The technology being used at Brucejack is high-rate clarification technology Veolia created over 25 years ago: Actiflo. “It is a proven technology that has been used by numerous mining companies across the globe,” said Oliphant. Its operating performance and minimal environmental footprint make Actiflo applications and adaptations successful in the mining sector. “The small footprint of our technology was a definite driver at Brucejack,” Oliphant said.
The permanent facility meets Brucejack’s strict environmental regulations and is designed to treat up to 10,000 cubic metres of effluent each day.
Veolia’s work at Brucejack is ongoing, despite securing its position to supply the permanent water treatment system. “We still have a small crew at the site,” Oliphant said. The team’s current on-site duties include some commissioning activities as the permanent facility nears completion. “Certainly, the big focus for Pretivm right now is getting its mill operational, but the water treatment plant will be operational shortly,” he said.

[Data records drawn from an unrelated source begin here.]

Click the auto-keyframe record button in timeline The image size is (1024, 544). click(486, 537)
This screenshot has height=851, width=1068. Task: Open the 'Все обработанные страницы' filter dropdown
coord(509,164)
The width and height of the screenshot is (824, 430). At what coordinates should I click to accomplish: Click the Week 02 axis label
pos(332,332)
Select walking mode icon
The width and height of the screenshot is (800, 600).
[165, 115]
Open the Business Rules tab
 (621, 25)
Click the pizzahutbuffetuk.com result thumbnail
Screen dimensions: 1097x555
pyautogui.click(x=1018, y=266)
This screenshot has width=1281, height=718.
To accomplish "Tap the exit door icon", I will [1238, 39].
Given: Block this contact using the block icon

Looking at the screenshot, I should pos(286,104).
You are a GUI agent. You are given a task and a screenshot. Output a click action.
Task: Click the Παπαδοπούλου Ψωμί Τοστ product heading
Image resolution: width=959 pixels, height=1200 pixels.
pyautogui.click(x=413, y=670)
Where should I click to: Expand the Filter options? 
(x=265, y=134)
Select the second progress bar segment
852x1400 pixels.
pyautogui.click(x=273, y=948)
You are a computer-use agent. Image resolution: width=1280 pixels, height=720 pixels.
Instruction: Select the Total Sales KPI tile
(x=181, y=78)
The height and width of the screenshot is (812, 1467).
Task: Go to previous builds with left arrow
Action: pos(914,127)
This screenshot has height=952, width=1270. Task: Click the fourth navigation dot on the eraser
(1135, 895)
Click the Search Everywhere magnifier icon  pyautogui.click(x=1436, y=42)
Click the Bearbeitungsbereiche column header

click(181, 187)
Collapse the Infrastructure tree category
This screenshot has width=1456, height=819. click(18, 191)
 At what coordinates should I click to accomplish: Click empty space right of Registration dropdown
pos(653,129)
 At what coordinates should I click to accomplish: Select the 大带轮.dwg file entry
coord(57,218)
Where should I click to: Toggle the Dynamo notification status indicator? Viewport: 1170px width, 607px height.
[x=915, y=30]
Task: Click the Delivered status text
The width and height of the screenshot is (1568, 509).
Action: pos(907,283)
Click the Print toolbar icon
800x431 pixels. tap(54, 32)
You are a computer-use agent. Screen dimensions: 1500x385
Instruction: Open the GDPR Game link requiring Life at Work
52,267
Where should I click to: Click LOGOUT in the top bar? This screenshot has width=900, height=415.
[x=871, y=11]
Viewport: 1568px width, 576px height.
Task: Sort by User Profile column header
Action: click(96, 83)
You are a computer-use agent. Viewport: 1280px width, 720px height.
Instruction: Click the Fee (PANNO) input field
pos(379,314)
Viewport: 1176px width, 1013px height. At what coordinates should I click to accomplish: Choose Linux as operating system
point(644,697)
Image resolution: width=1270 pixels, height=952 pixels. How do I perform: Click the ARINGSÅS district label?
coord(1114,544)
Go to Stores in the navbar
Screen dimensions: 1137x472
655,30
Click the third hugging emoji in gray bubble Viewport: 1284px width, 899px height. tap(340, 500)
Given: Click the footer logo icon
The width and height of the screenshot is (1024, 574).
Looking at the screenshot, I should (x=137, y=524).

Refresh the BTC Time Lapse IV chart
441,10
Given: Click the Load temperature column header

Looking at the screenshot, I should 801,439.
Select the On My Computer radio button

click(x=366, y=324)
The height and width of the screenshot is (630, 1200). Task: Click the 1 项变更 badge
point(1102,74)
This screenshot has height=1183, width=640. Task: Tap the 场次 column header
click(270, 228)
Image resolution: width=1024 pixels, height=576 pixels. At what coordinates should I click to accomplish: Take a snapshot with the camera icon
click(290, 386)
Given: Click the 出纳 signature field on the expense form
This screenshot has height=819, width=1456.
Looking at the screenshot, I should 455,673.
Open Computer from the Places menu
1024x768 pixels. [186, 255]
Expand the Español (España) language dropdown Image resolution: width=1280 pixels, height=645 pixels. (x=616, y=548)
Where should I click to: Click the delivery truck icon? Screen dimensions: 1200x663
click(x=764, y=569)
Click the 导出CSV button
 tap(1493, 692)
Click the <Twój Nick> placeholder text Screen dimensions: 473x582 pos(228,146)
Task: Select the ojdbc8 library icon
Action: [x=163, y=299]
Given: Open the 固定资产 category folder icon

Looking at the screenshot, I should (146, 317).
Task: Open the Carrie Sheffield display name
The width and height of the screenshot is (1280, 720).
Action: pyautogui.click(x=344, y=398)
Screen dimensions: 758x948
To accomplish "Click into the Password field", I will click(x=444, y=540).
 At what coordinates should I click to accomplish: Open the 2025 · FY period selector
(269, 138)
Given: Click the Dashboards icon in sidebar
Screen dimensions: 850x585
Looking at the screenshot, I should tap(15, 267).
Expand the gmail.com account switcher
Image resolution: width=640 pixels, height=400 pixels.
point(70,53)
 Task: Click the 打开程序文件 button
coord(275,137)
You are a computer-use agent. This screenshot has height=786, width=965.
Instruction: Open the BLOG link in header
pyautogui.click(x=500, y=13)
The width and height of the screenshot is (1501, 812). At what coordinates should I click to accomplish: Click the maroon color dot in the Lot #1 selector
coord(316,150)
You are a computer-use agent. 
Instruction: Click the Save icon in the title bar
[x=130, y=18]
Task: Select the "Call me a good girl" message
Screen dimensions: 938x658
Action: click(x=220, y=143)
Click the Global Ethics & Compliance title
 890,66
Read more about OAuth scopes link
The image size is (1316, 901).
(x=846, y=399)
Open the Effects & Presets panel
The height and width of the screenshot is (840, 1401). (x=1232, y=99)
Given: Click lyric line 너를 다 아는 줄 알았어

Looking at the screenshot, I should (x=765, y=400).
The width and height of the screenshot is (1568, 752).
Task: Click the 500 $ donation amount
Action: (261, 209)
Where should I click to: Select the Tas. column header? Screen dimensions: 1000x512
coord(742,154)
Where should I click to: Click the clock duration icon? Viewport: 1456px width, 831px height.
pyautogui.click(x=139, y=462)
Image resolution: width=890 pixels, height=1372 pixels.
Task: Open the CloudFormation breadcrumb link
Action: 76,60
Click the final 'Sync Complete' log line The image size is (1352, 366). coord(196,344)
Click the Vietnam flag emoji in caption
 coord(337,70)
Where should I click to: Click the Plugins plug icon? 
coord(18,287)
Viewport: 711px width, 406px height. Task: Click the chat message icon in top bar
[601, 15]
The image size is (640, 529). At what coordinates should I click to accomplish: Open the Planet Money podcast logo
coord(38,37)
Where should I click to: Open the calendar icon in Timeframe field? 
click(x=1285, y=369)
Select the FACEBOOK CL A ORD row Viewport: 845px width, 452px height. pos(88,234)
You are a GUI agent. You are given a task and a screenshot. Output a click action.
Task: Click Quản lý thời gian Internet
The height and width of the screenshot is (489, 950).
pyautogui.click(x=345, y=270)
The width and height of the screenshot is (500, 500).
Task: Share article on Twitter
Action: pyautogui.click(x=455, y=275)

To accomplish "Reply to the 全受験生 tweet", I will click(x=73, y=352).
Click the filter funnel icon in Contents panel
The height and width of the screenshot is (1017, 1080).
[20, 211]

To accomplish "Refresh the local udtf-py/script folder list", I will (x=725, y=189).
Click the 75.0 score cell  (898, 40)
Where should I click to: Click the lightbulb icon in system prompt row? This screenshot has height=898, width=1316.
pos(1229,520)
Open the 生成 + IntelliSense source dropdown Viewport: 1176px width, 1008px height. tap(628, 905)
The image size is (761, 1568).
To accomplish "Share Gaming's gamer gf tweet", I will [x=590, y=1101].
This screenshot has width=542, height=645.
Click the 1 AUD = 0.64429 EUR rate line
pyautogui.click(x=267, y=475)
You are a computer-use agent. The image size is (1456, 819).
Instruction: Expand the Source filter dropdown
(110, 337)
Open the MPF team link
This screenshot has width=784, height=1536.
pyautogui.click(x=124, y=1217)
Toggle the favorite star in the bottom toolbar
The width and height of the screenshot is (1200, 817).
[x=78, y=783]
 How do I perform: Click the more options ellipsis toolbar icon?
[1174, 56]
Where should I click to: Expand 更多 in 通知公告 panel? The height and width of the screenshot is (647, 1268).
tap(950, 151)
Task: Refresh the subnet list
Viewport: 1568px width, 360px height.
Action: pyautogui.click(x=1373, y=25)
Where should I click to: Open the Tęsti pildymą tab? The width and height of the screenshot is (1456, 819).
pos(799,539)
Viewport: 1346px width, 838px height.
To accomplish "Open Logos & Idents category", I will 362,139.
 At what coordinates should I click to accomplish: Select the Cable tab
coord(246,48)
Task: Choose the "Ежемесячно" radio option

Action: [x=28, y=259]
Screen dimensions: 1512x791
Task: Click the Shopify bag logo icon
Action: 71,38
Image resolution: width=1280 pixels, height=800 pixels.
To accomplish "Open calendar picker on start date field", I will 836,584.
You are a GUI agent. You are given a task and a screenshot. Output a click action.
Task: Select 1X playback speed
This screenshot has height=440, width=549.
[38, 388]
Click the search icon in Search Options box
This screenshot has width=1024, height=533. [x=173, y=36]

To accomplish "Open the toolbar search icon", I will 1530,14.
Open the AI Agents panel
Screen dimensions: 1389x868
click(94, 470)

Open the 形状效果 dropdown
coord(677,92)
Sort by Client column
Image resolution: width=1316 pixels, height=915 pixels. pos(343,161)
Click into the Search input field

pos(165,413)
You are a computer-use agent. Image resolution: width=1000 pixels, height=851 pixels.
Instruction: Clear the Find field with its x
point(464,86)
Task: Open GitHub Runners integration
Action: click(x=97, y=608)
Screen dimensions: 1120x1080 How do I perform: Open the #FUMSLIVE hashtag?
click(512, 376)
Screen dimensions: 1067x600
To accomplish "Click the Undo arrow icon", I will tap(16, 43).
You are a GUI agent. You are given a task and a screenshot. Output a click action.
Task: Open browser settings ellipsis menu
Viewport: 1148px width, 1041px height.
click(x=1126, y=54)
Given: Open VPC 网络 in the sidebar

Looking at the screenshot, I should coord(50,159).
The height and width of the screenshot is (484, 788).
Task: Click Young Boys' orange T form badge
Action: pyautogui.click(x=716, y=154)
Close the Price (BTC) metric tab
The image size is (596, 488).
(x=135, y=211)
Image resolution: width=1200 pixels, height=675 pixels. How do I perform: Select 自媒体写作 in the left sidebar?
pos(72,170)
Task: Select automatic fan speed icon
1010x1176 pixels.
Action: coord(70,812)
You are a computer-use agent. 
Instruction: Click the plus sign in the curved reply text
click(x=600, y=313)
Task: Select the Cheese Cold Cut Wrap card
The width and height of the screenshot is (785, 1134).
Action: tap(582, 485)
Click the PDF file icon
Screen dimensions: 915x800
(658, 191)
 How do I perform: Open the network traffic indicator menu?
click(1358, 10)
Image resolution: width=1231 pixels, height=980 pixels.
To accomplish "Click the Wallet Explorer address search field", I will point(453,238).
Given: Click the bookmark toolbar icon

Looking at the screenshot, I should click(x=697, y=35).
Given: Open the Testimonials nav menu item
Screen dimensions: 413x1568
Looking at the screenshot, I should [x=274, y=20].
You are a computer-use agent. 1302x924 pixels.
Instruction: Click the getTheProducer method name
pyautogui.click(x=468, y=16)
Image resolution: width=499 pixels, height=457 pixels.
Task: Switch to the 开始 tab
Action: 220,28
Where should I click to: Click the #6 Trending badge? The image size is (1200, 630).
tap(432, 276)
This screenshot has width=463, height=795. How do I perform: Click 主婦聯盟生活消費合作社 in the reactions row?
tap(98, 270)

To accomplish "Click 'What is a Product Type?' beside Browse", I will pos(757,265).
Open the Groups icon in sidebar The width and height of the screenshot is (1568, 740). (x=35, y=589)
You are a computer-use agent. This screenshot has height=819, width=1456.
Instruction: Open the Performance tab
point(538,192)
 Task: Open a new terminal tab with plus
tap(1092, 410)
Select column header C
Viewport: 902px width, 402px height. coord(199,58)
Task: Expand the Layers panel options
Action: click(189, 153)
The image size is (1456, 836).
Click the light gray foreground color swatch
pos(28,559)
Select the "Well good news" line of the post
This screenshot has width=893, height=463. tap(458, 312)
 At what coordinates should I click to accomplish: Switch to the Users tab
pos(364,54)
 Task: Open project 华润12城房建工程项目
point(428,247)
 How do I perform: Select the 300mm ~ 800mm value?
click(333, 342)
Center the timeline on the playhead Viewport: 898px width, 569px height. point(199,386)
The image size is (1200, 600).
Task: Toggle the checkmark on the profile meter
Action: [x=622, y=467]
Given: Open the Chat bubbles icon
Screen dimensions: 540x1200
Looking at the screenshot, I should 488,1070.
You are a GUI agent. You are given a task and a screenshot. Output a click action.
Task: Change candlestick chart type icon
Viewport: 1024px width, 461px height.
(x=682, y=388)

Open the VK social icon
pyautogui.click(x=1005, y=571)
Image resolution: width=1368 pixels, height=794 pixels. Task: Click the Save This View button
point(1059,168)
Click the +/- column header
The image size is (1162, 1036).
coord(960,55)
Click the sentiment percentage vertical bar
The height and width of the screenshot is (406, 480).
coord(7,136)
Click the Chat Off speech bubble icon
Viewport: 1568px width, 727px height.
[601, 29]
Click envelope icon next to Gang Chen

A personal investment in company clients
Oliphant has 25 years of experience working with water treatment. He first worked with a private water treatment company before joining Veolia Water Technologies in 2003. “I certainly grew to appreciate the business and what it was doing to meet future needs of municipalities and industries,” he said.
His current role is fast paced but rewarding. Between daily interactions with clients and working with his team of engineers and experts at Veolia, Oliphant remains motivated by and focused on the clients. “I look at ways to meet our client’s requirements with regards to the challenges of industrial water treatment, whether it’s mining, pulp and paper, or power,” he said. “The real joy of all that is coming up with unique technical solutions for our clients in both industrial and municipal applications.”
Water treatment technology in mining
Veolia values its clients’ safety and satisfaction. “When we are dealing with clients, it is all about transparency and integrity,” Oliphant said. “At the end of the day, it’s our goal to make sure we have a happy client and a client who has a system that does what we said it was going to do. We strive to be a trusted advisor for our clients.”
Each mine site Veolia works with poses its own challenges. “Within many mine water applications, there is a constant change in water quality,” said Oliphant. “You need to be able to design a plant and have the technology that can take variations in your influent feedwater criteria.”
In terms of the Actiflo technology now installed at the Brucejack Gold Mine, “Veolia worked at preparing many different treatment scenarios with regards to solids loading, metals loading, etcetera,” said Oliphant, “but also engineering a process that can take those variations and really give the client the confidence that they need when dealing with such strict environmental discharge requirements.”
In addition, there was the challenge of moving equipment across a 12-kilometre glacier at Brucejack. “They’ve done a fabulous job in developing strategies to get equipment to such a remote site,” Oliphant said.
Despite the challenges presented with Pretivm’s Brucejack project, Oliphant and his team at Veolia were able to spend a significant amount of time working with Pretivm “to develop a comprehensive treatment chain” that met the permitting, environmental and production requirements of its new treatment facility.